The challenge heavily relies on personal responsibility. In the past, there has been feedback requesting reminders for the challenge. Accountability teams are a new component of this challenge for those who need support throughout the process.
“The challenge is when we try to take the steps forward, we may forget or run out of time so even that struggle is a part of the experience,” Dickerson said. “It’s not just mastering the complex issues surrounding race and ethnicity. Finding personal time to invest can present challenges as well.”
The Environmental Health and Safety (EHS) department decided to take on this challenge as a group.
“We have a diversity of perspectives,” sustainability coordinator Jen Jones said. “There is immense value added in hearing from three totally different life experiences.”
There are many ways to approach the challenge and each individual takes on the challenge differently.
“I tackled it from a more transparency standpoint when it comes to different opportunities given to each individual with the department or the campus as a whole,” said Allen Harris, Fire and Life Safety Coordinator. “While discussing that, we realized that we all have different viewpoints from walking different walks in life so that was very interesting.”
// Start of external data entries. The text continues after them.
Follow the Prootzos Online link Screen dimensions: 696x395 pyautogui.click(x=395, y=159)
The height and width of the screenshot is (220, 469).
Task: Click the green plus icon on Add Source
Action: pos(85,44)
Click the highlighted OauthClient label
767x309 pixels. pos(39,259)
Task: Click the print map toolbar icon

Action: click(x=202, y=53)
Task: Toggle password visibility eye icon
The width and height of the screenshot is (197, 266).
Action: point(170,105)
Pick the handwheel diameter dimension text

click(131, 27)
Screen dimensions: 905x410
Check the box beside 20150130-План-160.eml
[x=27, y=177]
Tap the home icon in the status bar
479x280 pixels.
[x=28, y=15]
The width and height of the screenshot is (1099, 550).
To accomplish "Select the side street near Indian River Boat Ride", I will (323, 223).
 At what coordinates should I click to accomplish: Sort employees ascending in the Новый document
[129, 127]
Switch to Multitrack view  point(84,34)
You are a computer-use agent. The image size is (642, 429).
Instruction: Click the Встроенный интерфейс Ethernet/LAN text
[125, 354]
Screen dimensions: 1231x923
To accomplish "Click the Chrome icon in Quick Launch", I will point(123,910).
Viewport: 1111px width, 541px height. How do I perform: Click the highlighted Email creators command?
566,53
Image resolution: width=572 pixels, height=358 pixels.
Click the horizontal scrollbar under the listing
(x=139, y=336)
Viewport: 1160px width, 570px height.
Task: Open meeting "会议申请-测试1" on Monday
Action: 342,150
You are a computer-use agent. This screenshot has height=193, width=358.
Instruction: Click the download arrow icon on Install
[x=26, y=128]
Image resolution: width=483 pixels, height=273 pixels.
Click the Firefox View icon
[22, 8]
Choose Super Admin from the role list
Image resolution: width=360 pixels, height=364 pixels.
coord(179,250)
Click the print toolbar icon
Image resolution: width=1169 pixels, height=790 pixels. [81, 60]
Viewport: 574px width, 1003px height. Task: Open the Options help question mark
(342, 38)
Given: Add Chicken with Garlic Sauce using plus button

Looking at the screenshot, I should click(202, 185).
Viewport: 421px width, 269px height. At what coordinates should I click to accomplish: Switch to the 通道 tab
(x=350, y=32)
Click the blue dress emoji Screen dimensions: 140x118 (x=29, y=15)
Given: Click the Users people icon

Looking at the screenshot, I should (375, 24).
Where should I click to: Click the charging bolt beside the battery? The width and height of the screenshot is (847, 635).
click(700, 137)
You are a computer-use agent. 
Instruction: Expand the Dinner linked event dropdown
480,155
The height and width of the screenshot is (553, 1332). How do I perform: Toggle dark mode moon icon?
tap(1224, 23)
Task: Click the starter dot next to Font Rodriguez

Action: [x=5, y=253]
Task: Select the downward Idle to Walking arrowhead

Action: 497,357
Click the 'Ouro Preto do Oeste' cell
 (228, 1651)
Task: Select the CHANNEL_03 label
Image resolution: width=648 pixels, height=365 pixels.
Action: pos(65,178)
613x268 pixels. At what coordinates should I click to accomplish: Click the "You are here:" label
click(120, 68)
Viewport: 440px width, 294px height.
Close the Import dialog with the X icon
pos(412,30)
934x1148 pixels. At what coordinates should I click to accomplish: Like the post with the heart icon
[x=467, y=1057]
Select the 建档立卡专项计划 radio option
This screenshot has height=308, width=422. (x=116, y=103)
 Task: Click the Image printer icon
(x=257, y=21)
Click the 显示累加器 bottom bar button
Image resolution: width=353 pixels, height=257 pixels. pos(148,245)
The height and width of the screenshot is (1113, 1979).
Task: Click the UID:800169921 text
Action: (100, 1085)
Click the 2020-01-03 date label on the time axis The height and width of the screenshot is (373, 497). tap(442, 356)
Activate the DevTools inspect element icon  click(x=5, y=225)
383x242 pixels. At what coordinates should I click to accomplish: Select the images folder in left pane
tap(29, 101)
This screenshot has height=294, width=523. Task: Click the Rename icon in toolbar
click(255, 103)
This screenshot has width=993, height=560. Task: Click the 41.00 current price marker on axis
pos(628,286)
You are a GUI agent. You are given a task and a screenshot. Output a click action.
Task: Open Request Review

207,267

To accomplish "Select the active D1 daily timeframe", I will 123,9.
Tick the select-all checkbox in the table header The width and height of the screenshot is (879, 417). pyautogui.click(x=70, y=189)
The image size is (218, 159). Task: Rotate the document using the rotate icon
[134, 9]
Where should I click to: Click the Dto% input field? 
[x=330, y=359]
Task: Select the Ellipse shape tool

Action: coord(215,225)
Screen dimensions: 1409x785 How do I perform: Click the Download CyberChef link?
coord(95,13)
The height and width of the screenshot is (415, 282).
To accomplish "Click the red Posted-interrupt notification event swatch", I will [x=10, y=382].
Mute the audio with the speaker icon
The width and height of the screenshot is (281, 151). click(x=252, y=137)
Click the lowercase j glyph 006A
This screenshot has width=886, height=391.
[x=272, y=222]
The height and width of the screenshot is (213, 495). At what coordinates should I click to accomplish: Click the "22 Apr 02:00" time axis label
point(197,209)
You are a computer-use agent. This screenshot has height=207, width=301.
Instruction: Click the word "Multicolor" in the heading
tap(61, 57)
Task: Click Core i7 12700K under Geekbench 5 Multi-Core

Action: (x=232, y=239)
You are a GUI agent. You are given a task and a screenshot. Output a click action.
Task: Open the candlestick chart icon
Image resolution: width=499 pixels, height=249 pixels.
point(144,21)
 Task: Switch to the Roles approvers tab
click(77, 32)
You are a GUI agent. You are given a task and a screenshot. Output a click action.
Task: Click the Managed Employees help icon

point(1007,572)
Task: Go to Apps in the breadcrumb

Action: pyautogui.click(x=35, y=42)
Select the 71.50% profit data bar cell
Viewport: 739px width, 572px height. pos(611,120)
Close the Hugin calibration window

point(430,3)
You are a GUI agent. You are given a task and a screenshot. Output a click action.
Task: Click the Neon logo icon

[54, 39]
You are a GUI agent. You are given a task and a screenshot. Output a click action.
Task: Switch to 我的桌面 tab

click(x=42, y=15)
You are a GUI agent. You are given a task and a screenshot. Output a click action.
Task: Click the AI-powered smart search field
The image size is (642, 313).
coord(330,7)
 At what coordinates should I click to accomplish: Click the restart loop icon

In a group setting, it can be challenging at first to discuss racial issues with other individuals. A topic that can be sensitive is hard to approach at first. There might be a general politeness before the setting is more comfortable and people are more open as they understand that it’s all about respect and verbalizing feelings.
“It’s nice to have a focused, intentional effort to think about race equity and diversity and the role it plays in your daily life,” Jones said. “Doing it as a group is a great way to reset and say I’m committed to this and I’m motivated to make the conversations between my team productive.”
From this challenge, an individual might encounter an issue that challenges a previous belief.
“For a white person, a common message we learn and teach our kids is colorblindness – we’re all the same don’t point it out,” said Jacqueline Roquemore, Environmental Health and Safety Manager. “This experience helps explore this idea and allows us to see we’re not all the same. It’s okay to say that and let’s address that and understand it in a meaningful way.”
One purpose of the challenge is to build a greater understanding of diversity and racial issues in daily life that one might not be attune to.
“For me, the challenge began way before the official challenge ever came out,” Harris said. “After it ends, it’s still going to carry on because these are conversations I have amongst my peers, family members, and friends on a constant basis so it’s more than a 21 day challenge.”
Being aware of these issues in the world is important to understand the complexity of one’s community. The 21 Day Racial Equity Habit Building Challenge seeks to bridge the gap between individual life and personal life and help one understand that it’s about creating a mindset of growth and understanding throughout one’s life.